- How to complete this task:
The expected output is each line below containing "will", copied in full.

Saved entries
::::

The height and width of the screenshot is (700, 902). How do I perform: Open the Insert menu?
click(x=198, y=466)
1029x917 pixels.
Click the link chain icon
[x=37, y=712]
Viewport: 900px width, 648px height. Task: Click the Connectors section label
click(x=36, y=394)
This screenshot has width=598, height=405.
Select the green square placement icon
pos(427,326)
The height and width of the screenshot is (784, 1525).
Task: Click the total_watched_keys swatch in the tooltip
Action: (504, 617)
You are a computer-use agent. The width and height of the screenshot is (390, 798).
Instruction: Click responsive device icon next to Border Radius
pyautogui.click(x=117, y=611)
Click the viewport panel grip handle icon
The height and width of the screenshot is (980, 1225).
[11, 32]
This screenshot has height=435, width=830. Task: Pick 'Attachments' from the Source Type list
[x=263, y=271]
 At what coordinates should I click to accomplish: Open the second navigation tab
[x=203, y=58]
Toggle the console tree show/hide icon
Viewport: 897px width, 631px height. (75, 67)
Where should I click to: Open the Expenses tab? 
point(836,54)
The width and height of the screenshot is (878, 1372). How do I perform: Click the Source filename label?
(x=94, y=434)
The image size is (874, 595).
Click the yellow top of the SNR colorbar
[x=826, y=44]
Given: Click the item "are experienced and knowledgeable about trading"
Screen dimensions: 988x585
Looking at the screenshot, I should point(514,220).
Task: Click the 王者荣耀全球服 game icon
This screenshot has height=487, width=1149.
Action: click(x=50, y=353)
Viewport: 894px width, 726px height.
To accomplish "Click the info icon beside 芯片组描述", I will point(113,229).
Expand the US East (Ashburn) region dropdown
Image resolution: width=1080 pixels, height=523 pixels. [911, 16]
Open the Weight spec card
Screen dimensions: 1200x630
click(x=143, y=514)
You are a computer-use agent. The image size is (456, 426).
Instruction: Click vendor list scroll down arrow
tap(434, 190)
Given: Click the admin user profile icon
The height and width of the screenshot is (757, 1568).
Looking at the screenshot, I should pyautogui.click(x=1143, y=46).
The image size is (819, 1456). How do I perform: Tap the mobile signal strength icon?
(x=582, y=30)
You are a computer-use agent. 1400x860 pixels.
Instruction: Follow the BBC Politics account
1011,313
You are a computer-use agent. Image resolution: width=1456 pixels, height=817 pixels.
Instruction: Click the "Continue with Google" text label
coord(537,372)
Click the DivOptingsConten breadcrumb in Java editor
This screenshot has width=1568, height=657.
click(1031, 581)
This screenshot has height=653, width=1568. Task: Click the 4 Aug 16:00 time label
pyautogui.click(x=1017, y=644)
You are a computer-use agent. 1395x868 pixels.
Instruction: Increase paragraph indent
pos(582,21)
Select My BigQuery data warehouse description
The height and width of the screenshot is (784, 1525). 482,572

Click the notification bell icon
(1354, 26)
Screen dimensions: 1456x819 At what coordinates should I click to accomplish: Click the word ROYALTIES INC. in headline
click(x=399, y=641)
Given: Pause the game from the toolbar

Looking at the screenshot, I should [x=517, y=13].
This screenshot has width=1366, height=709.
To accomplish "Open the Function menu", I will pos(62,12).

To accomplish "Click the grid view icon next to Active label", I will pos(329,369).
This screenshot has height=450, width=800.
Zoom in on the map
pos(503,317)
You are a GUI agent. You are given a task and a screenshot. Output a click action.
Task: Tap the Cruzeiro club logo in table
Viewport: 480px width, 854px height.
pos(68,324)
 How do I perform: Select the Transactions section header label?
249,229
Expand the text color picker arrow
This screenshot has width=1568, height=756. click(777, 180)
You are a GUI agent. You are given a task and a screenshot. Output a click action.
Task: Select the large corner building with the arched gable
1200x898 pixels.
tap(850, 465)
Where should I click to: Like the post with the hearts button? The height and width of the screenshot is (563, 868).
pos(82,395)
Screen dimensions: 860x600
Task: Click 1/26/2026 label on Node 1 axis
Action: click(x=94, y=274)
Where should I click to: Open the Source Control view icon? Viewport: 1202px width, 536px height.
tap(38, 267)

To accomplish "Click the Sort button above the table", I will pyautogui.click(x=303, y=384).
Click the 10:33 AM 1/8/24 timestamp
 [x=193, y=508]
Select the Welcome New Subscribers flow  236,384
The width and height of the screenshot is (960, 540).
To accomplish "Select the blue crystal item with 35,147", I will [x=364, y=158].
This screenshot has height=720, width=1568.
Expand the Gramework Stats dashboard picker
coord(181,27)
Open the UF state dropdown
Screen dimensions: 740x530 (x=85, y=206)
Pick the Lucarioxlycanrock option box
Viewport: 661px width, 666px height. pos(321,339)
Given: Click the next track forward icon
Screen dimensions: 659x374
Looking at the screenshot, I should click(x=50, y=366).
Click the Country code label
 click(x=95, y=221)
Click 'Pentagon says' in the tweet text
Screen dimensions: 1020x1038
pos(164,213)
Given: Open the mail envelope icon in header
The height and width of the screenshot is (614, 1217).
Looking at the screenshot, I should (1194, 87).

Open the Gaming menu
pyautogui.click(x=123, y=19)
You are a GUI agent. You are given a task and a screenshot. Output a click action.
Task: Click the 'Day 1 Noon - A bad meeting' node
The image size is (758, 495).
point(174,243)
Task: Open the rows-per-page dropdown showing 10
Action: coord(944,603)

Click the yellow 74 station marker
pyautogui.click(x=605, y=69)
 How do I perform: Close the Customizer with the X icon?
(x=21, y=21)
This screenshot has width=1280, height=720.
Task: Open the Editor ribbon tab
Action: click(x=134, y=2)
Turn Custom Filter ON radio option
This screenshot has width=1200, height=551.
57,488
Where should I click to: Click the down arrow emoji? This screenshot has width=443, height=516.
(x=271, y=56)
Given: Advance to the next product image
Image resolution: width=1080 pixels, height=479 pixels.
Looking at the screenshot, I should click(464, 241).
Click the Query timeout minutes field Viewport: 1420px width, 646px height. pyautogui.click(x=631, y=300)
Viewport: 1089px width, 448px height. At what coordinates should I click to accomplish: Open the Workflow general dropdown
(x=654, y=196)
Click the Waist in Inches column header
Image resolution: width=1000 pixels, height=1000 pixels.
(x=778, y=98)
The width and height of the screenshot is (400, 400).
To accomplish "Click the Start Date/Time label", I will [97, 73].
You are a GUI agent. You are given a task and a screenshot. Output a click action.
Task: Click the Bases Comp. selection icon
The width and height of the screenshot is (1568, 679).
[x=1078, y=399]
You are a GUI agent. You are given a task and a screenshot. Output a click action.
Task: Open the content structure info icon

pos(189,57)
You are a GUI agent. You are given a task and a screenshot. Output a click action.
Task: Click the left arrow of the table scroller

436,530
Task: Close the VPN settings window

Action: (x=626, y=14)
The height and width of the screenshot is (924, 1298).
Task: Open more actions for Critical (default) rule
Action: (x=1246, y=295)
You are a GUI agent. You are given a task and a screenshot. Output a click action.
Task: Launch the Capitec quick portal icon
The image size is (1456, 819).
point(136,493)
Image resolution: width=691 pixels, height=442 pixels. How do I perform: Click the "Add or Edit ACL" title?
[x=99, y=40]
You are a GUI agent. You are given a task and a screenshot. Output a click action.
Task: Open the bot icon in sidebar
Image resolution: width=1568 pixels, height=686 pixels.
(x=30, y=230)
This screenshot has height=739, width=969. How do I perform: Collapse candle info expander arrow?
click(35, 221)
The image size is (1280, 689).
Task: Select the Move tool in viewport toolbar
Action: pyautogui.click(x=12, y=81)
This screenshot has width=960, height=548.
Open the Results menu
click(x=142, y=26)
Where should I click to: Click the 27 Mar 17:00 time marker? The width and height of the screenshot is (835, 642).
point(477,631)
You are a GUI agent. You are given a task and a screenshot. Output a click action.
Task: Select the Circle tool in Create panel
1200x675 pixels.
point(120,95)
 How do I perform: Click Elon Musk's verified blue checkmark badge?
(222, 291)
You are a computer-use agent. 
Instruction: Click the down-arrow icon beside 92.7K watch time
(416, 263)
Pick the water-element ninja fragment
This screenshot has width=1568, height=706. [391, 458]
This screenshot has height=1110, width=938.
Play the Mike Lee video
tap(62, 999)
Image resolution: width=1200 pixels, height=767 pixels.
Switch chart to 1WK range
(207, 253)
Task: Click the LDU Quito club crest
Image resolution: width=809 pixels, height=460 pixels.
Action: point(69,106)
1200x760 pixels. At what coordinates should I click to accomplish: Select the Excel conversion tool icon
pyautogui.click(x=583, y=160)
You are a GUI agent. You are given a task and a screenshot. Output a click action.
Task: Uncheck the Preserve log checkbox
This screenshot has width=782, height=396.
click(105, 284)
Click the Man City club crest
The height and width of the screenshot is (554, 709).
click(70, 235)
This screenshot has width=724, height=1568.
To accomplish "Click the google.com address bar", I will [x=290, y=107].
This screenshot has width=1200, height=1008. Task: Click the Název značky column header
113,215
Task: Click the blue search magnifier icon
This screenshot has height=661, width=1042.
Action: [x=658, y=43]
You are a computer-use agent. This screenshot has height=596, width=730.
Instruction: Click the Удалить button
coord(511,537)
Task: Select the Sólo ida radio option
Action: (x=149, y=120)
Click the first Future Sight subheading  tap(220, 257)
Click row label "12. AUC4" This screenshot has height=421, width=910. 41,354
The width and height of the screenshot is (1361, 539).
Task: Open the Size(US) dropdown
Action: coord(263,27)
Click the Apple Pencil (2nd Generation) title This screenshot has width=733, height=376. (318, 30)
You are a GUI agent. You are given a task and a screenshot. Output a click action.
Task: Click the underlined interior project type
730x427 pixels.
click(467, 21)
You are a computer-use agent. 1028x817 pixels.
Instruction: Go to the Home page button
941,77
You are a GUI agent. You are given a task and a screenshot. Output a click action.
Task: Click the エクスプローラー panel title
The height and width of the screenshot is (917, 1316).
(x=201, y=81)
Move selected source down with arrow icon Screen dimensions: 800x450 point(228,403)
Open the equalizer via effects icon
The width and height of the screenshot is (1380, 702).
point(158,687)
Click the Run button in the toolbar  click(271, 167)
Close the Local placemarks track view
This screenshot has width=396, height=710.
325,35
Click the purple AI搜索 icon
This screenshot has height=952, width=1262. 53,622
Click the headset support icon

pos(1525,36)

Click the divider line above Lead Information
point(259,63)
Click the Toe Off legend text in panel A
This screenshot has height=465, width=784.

::::

- Answer section:
To accomplish "Click the info icon beside 芯片组描述", I will point(113,229).
To accomplish "Open the Function menu", I will pos(62,12).
To accomplish "Click the grid view icon next to Active label", I will pos(329,369).
To accomplish "Click the Sort button above the table", I will pyautogui.click(x=303, y=384).
To accomplish "Select the blue crystal item with 35,147", I will [x=364, y=158].
To accomplish "Click the Start Date/Time label", I will [97, 73].
To accomplish "Click the google.com address bar", I will [x=290, y=107].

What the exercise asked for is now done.